INSTRUCTIONS:
1. Can you reproduce the passage of the post on Mozilla DOM bindings that starts with the words containing "In my previous" and ends with "the coming months.", matching its wording precisely?
2. Write out the lines of the records from the line containing "You are a computer-use agent. The" through the line containing "pos(39,136)", both included, with each line identical to the original.

PAGE TEXT:
:::::
In my previous post here I walked through some of the history behind the DOM bindings in the Mozilla code. This post is a followup to that where I’ll walk through the “new” bindings that we already have in part, and are working on completing over the coming months.
One of the big performance problem areas with the old style bindings was performance of accessing array like DOM objects, i.e. accessing properties of live lists of DOM objects such as NodeList (element.childNodes[n]), HTMLCollection (form.elements[s]), etc. Not only was that slow, but it also didn’t always work right, especially when dealing with lists from which objects were removed. The reason there was that the way those bindings were set up (and had to be set up given the binding mechanism worked) meant that any property that’s ever been touched from JS will forever be present on the JS object for that list. Its value will update if the underlying live list changed (may even become null), but if an entry in the list was no longer present, the property for that entry still existed on the JS object. This is something that’s hard (i.e. impossible) to do right with DOM bindings that are based on JSClass hooks, which all our bindings so far have been.
:::::
TASK DATA:
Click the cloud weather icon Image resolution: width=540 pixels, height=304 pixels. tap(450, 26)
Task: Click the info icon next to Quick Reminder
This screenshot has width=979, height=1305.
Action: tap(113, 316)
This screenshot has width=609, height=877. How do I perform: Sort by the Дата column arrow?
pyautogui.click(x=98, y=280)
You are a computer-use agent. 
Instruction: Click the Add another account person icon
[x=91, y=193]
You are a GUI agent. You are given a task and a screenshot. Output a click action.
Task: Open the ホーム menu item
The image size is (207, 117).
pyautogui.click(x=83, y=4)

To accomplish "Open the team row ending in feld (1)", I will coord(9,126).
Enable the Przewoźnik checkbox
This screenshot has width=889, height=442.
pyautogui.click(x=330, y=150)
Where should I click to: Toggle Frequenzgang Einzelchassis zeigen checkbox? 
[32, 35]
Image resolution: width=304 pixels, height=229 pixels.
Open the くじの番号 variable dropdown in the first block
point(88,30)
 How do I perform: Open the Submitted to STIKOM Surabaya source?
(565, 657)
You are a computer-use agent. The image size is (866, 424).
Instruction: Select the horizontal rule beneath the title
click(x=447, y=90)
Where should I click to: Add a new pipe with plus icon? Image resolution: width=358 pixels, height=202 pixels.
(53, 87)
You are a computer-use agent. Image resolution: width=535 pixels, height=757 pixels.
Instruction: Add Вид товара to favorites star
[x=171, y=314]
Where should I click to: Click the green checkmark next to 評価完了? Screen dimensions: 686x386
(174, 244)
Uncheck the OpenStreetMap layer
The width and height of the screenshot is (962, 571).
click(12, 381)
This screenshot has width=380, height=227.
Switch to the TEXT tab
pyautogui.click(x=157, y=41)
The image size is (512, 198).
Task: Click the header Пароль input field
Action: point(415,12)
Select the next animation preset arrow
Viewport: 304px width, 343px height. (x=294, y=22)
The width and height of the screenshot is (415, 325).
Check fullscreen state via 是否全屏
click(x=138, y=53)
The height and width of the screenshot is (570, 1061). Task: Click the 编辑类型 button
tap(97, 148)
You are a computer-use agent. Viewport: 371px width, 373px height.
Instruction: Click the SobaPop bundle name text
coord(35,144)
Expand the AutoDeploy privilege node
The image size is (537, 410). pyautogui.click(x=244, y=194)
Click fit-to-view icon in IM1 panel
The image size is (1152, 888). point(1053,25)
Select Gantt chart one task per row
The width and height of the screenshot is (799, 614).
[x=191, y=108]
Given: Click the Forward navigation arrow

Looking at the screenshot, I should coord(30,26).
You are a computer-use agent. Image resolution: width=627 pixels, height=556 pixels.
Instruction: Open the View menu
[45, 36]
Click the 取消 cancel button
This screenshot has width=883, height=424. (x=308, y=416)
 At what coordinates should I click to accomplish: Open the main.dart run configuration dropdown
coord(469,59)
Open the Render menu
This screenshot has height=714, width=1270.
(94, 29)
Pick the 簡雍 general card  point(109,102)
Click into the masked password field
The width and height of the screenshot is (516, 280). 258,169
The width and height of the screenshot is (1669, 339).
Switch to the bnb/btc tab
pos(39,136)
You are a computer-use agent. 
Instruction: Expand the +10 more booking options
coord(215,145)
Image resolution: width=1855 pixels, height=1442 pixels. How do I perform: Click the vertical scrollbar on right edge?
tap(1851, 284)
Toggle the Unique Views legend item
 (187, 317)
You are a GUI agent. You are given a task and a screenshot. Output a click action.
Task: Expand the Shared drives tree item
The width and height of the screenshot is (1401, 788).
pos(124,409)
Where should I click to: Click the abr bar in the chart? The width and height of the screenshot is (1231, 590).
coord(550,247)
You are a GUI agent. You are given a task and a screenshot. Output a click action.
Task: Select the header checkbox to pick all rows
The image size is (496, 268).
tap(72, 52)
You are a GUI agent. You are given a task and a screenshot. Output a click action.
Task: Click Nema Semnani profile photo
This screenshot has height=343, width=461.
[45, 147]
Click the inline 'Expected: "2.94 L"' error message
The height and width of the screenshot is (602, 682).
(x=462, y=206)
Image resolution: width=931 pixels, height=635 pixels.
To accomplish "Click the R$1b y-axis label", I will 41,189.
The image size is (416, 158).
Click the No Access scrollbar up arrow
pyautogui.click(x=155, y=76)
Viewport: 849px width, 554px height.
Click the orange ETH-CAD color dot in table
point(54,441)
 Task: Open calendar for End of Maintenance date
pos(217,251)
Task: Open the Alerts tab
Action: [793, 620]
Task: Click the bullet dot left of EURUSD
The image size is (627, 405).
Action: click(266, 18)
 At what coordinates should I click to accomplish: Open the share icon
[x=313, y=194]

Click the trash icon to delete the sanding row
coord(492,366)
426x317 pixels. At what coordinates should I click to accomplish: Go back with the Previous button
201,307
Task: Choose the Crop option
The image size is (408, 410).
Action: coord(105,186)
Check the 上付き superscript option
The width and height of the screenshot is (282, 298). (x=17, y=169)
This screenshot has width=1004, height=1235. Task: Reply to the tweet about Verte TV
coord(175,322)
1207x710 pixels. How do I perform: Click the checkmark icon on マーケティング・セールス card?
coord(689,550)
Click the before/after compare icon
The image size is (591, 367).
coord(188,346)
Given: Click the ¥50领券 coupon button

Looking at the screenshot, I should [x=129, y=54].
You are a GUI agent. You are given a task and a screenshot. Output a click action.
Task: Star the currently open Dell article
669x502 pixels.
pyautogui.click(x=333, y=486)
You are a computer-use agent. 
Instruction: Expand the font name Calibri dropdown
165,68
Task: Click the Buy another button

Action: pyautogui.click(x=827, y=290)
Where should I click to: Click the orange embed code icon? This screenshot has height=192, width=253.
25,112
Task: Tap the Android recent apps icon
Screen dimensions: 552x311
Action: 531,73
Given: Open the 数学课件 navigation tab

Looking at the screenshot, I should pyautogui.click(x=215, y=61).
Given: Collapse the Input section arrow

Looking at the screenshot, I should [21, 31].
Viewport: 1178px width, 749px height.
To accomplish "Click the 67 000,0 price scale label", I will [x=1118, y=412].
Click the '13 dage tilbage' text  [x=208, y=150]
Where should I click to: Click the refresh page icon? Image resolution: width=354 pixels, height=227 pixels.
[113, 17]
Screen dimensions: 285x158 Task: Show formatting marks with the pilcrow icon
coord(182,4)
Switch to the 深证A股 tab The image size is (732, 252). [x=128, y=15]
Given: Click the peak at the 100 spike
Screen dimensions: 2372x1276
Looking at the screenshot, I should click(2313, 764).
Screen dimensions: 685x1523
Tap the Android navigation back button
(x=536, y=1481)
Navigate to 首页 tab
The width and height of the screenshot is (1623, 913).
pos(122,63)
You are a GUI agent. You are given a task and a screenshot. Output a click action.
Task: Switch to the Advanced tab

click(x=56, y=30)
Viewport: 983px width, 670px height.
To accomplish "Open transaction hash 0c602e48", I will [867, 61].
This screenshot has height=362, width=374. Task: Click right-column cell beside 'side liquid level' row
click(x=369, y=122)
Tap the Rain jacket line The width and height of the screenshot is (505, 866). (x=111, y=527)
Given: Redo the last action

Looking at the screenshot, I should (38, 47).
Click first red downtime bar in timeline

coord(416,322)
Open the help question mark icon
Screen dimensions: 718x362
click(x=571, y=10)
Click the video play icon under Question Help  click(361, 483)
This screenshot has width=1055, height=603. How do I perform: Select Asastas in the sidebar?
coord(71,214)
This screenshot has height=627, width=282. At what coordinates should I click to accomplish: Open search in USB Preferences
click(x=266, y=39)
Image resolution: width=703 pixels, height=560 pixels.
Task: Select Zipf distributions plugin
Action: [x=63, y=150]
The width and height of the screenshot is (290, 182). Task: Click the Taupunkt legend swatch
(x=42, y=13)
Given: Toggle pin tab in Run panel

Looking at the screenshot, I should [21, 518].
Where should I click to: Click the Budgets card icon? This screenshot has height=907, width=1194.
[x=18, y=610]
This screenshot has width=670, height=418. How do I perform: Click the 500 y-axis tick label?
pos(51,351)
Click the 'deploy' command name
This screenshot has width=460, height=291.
:::::
ANSWERS GIVEN:
1.
In my previous post here I walked through some of the history behind the DOM bindings in the Mozilla code. This post is a followup to that where I’ll walk through the “new” bindings that we already have in part, and are working on completing over the coming months.

2.
You are a computer-use agent. The image size is (866, 424).
Instruction: Select the horizontal rule beneath the title
click(x=447, y=90)
Where should I click to: Add a new pipe with plus icon? Image resolution: width=358 pixels, height=202 pixels.
(53, 87)
You are a computer-use agent. Image resolution: width=535 pixels, height=757 pixels.
Instruction: Add Вид товара to favorites star
[x=171, y=314]
Where should I click to: Click the green checkmark next to 評価完了? Screen dimensions: 686x386
(174, 244)
Uncheck the OpenStreetMap layer
The width and height of the screenshot is (962, 571).
click(12, 381)
This screenshot has width=380, height=227.
Switch to the TEXT tab
pyautogui.click(x=157, y=41)
The image size is (512, 198).
Task: Click the header Пароль input field
Action: point(415,12)
Select the next animation preset arrow
Viewport: 304px width, 343px height. (x=294, y=22)
The width and height of the screenshot is (415, 325).
Check fullscreen state via 是否全屏
click(x=138, y=53)
The height and width of the screenshot is (570, 1061). Task: Click the 编辑类型 button
tap(97, 148)
You are a computer-use agent. Viewport: 371px width, 373px height.
Instruction: Click the SobaPop bundle name text
coord(35,144)
Expand the AutoDeploy privilege node
The image size is (537, 410). pyautogui.click(x=244, y=194)
Click fit-to-view icon in IM1 panel
The image size is (1152, 888). point(1053,25)
Select Gantt chart one task per row
The width and height of the screenshot is (799, 614).
[x=191, y=108]
Given: Click the Forward navigation arrow

Looking at the screenshot, I should coord(30,26).
You are a computer-use agent. Image resolution: width=627 pixels, height=556 pixels.
Instruction: Open the View menu
[45, 36]
Click the 取消 cancel button
This screenshot has width=883, height=424. (x=308, y=416)
 At what coordinates should I click to accomplish: Open the main.dart run configuration dropdown
coord(469,59)
Open the Render menu
This screenshot has height=714, width=1270.
(94, 29)
Pick the 簡雍 general card  point(109,102)
Click into the masked password field
The width and height of the screenshot is (516, 280). 258,169
The width and height of the screenshot is (1669, 339).
Switch to the bnb/btc tab
pos(39,136)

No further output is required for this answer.